Pull every line with the word "will" out of the entries below.

- Information provided -
= Beginning of Section =
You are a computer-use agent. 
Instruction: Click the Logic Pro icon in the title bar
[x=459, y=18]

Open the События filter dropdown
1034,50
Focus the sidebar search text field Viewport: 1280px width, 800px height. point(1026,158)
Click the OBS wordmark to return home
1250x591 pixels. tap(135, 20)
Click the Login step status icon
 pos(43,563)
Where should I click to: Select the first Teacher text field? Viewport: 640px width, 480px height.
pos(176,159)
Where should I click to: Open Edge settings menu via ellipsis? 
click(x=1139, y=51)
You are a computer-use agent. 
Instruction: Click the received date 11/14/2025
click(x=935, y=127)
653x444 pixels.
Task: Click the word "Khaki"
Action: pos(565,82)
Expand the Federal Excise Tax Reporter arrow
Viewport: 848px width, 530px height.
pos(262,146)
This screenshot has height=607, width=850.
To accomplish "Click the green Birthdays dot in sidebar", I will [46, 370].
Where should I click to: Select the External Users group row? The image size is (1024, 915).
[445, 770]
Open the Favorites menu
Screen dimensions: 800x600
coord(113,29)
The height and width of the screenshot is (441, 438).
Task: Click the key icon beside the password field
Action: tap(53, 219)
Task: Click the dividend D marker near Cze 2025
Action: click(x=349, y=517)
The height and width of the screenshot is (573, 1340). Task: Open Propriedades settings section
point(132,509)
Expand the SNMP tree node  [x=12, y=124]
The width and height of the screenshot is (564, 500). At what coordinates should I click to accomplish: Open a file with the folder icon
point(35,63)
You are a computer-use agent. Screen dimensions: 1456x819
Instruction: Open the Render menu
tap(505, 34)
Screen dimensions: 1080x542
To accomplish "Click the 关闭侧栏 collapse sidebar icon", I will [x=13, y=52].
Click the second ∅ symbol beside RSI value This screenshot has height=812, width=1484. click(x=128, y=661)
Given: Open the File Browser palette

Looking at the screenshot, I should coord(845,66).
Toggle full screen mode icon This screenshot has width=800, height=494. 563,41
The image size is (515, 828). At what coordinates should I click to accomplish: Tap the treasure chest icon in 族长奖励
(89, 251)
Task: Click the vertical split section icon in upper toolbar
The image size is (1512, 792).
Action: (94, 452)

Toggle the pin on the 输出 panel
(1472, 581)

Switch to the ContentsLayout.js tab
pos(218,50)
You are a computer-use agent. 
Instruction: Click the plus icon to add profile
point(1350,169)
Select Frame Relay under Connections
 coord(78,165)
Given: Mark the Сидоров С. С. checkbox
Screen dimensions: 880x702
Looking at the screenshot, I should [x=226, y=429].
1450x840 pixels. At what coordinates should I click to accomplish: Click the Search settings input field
= End of Section =
- Answer box -
To accomplish "Click the green Birthdays dot in sidebar", I will [46, 370].
To accomplish "Click the 关闭侧栏 collapse sidebar icon", I will [x=13, y=52].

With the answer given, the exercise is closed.